Cryptocurrency exchange FTX has recently shown confidence in Solana by staking over 5.5 million SOL coins on October 13. They sent these coins to Figment, a company that helps institutional investors with staking. The total value of these staked coins is $122 million, but this is just a small part of FTX’s Solana holdings.
Staking involves locking up a specific number of coins for a certain period, and in return, those who stake their coins receive SOL coin rewards for helping secure the network.
FTX has been an early investor in Solana and regularly receives a significant number of SOL coins according to their vesting schedule. The FTX estate, which is managed by a bankruptcy trustee, can choose to sell these holdings at any time. Their main job is to recover assets for the exchange’s creditors.
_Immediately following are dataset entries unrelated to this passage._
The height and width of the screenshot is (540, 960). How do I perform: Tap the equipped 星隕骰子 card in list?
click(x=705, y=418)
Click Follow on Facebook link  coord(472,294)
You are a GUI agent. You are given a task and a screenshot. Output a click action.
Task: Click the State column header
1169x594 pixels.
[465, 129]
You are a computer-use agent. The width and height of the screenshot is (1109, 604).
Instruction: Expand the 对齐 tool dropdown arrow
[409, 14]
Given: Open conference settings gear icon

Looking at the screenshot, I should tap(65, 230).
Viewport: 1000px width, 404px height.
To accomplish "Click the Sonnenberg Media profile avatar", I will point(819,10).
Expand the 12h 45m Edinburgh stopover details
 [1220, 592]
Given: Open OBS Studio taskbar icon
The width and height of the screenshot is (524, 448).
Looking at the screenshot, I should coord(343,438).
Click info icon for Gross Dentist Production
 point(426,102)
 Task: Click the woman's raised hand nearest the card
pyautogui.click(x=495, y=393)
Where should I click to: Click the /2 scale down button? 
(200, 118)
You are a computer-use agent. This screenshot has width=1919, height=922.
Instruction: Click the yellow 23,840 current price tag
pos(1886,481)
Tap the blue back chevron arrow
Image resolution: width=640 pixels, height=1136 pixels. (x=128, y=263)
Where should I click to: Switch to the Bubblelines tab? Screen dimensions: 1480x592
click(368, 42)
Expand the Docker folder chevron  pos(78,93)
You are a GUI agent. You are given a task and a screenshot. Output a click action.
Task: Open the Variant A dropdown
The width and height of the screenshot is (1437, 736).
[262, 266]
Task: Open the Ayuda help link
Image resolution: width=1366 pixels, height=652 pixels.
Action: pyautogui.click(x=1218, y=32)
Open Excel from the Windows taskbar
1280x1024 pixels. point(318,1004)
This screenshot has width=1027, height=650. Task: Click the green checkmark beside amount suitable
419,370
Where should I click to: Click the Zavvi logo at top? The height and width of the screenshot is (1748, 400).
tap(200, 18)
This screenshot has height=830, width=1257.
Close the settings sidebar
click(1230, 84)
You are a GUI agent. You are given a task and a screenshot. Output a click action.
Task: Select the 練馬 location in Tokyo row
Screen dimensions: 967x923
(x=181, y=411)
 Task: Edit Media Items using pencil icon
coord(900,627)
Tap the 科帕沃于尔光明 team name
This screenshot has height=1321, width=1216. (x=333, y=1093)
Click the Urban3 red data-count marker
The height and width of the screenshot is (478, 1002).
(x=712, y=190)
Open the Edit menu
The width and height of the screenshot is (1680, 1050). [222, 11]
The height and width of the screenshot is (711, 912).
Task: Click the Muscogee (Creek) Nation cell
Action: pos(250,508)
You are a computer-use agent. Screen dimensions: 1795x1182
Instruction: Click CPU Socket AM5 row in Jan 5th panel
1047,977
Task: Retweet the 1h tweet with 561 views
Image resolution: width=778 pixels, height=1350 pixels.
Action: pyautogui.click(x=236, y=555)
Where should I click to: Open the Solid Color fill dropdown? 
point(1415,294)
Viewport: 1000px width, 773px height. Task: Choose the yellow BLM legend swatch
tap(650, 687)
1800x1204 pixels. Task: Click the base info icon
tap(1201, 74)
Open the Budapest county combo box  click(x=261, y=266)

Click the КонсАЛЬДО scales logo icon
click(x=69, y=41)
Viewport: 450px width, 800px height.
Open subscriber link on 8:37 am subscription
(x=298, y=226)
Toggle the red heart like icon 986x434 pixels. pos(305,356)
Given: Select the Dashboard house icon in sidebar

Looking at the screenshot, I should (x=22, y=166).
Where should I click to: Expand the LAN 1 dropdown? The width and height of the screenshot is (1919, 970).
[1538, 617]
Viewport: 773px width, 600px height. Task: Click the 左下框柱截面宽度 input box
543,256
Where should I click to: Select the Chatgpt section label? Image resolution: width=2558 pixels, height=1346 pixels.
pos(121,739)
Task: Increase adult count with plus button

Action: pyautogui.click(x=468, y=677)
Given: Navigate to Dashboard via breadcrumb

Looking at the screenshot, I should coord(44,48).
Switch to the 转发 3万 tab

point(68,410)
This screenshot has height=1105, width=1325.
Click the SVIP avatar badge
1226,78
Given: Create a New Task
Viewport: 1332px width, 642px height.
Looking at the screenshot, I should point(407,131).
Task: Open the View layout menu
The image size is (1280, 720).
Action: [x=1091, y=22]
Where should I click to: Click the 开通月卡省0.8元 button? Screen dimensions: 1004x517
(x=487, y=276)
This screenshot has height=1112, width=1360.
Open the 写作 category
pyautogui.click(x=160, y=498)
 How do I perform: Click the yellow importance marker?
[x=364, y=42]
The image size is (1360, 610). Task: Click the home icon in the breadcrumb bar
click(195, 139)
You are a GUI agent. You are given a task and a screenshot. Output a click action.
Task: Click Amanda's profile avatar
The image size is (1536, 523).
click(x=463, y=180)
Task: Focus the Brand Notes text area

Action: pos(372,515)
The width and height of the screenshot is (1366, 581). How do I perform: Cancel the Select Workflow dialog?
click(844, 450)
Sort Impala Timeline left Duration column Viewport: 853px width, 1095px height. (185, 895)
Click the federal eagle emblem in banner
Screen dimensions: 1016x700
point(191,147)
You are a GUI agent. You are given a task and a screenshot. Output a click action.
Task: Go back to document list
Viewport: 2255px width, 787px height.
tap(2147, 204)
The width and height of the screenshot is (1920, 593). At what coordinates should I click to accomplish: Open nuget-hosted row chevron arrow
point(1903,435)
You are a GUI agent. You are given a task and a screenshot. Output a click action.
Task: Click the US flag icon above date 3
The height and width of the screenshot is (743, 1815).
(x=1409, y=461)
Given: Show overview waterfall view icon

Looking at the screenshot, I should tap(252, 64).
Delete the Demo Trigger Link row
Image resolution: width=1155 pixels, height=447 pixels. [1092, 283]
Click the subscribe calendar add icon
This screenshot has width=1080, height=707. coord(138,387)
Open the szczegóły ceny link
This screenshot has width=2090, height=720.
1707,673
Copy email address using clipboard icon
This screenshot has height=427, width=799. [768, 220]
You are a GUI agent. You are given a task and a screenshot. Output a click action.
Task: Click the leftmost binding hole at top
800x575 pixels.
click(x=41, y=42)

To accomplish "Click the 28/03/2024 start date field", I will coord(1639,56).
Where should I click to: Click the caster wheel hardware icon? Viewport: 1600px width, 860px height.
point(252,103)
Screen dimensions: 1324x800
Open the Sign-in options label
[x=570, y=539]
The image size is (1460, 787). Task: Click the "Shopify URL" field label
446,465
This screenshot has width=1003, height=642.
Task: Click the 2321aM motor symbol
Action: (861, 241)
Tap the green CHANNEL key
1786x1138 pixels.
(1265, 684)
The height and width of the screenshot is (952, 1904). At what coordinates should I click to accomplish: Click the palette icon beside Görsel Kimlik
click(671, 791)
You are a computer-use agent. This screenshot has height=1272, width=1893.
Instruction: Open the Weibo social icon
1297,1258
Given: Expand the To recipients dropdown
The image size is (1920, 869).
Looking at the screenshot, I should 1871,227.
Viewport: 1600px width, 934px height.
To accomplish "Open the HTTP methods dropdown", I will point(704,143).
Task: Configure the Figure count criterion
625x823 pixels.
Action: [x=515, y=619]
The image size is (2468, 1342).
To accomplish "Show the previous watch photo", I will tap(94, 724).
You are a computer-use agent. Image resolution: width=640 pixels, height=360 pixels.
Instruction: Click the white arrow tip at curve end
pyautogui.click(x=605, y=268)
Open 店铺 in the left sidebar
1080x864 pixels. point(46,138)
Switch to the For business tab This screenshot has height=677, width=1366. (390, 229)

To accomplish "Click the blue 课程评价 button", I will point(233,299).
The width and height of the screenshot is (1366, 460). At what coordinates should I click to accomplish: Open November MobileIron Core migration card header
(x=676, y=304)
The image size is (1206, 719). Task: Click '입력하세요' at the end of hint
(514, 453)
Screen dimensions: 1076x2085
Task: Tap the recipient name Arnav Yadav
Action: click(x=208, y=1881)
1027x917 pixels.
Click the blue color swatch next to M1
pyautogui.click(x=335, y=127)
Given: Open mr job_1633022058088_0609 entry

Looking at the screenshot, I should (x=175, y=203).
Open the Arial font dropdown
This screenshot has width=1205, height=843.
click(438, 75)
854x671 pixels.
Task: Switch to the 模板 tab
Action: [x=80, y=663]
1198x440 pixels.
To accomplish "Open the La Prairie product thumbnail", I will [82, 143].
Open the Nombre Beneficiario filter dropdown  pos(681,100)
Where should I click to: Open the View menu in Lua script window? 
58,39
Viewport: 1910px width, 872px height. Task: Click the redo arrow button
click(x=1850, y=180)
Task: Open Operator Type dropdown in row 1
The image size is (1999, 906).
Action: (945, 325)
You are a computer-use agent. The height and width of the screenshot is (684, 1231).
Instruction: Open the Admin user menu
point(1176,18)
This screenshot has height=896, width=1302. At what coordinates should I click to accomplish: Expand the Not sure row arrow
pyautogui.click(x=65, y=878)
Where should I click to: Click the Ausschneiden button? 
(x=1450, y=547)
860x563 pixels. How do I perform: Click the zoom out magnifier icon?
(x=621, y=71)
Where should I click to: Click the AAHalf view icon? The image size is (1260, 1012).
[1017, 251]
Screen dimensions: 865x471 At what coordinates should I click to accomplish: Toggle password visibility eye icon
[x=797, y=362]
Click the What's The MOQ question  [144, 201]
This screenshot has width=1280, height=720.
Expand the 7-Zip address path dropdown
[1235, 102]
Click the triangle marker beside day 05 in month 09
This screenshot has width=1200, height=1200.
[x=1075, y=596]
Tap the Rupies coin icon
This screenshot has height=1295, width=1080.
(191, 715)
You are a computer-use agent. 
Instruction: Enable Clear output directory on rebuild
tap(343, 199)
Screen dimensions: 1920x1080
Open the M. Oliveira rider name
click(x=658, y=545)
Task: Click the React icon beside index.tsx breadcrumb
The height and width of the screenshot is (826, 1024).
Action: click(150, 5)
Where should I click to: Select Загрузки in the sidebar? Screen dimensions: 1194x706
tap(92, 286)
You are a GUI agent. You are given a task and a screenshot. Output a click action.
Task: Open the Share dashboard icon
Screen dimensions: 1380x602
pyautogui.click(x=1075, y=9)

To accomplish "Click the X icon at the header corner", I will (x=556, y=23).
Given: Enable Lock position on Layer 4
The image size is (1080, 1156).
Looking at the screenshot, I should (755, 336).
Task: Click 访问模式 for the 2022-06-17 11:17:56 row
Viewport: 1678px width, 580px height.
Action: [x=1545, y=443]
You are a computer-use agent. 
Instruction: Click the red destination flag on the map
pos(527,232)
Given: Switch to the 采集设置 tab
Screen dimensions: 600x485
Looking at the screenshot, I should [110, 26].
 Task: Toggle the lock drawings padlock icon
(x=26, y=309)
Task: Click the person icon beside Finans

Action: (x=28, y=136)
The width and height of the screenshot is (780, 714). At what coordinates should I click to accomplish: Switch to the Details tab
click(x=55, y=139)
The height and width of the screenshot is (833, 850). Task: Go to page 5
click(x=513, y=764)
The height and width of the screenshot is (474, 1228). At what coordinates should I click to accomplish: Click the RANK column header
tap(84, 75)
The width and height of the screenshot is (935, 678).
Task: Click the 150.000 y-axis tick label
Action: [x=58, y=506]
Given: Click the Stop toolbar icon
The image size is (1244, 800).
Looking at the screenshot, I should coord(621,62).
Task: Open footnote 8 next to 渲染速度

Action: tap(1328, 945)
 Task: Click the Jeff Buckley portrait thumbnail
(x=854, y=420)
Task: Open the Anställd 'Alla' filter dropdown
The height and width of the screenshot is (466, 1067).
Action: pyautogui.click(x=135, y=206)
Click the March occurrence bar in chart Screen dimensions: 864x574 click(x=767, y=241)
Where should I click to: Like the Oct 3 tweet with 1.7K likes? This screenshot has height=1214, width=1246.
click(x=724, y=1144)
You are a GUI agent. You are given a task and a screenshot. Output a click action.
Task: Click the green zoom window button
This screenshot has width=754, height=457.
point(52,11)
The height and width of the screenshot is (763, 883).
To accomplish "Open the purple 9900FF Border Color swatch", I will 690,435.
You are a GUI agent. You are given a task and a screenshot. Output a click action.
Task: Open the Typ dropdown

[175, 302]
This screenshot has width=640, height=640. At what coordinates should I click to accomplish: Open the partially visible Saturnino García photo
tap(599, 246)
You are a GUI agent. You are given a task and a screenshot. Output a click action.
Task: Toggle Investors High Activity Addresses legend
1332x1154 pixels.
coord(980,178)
Back in September, a U.S. court approved the sale of $1.3 billion in SOL coins from FTX, which caused concerns about a drop in Solana’s price. To prevent this from impacting the crypto market too heavily, the bankruptcy court decided the sale should happen gradually through an investment adviser. This decision led to SOL’s price dropping to a two-month low of $17.34 on September 11.
FTX holds a significant amount of digital assets, with over $3.4 billion in Digital Assets A, including assets like Solana, Bitcoin, and other cryptocurrencies. According to court records from September, they’ve managed to recover over $7 billion since filing for bankruptcy protection in November 2022.
It’s worth noting that Sam Bankman-Fried, the co-founder of FTX, is currently facing trial in a Manhattan district court. He’s accused of fraud and conspiracy to commit fraud, and if found guilty, he could potentially face a prison sentence of up to 115 years.